Earlier this week, I showed some plots of airline routes that a colleague created in SAS, which are based on similar plots (created in R) that appeared on the Flowing Data blog. In my blog post I said:
I don't have the time right now to implement a great circle algorithm in SAS/IML. ... I could also generate the great arcs by using the same R package that Flowing Data uses.
Basically, I was being lazy. However, after Flowing Data posted the R code to plot great arcs, I no longer had an excuse not to use great arcs. This is a situation in which calling R will save me time: I want to compute arcs of great circles, I don't know of a comparable function already written in SAS, and I'll rarely use this functionality in the future. So, I wrote a short SAS/IML program that calls an R function to compute the arcs.
Read on if you want to learn about how to call R from SAS. If you just want to see the final result, here is it (click to enlarge):
How to Call R from a SAS/IML Program
To call R, install R 2.11 or earlier^{1} on the same computer that runs SAS and install the R package that contains the function you want. The function that I want to call is the gcIntermediate function in the geosphere package, so I installed the package as described on the Flowing Data blog.
In general, a SAS/IML program that calls R contains four steps:
- Transfer data from a SAS data set or a SAS/IML matrix into a similar data structure in R.
- Call R by using the SUBMIT statement with the R option.

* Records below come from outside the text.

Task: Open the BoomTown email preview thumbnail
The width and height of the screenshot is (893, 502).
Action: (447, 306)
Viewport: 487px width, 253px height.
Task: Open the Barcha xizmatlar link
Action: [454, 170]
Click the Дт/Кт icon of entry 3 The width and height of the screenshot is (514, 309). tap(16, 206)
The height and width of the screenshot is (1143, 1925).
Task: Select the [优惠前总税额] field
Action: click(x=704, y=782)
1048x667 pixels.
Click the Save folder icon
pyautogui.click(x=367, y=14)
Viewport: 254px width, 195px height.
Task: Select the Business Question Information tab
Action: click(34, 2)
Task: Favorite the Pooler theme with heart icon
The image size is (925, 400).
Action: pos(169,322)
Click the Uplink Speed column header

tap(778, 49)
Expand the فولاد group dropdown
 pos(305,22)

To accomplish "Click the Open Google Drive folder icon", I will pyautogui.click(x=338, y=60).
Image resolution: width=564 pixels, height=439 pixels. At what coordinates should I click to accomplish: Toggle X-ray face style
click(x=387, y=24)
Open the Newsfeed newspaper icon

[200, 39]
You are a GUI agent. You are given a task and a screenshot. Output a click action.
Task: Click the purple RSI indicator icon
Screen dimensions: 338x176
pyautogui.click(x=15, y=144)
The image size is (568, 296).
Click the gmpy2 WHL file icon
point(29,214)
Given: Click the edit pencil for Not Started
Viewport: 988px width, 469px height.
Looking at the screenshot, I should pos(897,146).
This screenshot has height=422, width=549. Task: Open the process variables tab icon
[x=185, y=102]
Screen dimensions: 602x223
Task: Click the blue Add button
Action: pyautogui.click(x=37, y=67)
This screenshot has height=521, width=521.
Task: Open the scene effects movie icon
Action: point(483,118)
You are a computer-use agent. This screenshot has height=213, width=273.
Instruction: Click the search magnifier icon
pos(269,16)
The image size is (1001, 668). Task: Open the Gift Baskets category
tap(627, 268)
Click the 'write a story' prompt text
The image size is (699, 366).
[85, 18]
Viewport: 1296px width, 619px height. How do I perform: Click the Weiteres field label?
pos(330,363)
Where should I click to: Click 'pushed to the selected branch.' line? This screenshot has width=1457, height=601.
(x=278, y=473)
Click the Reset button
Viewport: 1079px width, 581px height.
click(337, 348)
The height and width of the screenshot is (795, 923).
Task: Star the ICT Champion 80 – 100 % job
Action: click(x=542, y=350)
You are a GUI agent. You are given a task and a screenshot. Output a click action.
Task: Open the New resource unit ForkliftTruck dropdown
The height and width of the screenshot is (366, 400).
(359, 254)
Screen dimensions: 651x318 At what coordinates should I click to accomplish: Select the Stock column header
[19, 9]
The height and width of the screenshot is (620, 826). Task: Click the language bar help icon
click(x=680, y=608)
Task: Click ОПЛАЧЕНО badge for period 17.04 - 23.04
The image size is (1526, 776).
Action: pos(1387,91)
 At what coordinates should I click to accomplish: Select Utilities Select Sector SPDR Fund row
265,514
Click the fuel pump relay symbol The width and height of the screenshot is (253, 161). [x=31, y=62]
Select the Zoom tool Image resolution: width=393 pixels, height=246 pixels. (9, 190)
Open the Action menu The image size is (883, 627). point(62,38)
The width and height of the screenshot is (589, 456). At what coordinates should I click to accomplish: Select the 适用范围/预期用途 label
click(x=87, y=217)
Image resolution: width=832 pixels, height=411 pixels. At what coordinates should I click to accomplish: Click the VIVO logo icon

- Transfer results from R into a SAS data set or a SAS/IML matrix.
- Use the results in SAS.
I'll discuss each step in turn.
Step 1: Transfer Data from SAS to R
For ease of presentation, assume that there is a data set called DeltaFlights that contains airline routes for Delta airlines. (The general case of multiple airlines is handled similarly.) The data contains the following variables:
- Origin_Long and Origin_Lat contain the longitude and latitude of the origin airport.
- Dest_Long and Dest_Lat contain the longitude and latitude of the destination airport.
I can use the ExportDataSetToR subroutine to create an R data frame from a SAS data set, or I can use the ExportMatrixToR subroutine to transfer data from a SAS/IML matrix into an R matrix.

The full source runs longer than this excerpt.